Saved data entries:
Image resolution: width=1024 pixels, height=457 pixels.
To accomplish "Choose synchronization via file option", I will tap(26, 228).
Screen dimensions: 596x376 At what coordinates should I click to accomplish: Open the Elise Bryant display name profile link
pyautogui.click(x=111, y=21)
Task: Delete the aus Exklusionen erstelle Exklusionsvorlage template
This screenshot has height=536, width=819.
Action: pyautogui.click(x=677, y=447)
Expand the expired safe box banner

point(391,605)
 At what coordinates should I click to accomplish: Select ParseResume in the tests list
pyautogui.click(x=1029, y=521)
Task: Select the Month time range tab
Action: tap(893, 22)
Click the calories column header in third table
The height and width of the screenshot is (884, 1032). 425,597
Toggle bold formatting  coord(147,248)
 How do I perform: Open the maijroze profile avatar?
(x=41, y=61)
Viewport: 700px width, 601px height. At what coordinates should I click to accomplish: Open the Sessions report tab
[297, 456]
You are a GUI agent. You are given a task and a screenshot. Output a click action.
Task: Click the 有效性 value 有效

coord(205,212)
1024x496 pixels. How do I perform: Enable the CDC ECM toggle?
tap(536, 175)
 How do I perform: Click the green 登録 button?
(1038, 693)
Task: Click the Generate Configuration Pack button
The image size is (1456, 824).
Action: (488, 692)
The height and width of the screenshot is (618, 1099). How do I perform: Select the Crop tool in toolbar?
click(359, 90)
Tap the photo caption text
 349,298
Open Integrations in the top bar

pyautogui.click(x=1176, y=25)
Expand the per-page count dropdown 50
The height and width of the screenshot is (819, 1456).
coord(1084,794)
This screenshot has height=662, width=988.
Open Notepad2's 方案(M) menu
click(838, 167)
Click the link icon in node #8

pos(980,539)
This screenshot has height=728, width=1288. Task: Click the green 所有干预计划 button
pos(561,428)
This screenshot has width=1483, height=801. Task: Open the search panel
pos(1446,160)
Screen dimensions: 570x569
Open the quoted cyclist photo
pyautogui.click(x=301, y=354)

EXERCISE DETAILS - All lines from the one containing "Screen dimensions: 570x569" through the last line of the data, both included, are to be retyped exactly, and no other line belongs in the answer.

YOUR SOLUTION -
Screen dimensions: 570x569
Open the quoted cyclist photo
pyautogui.click(x=301, y=354)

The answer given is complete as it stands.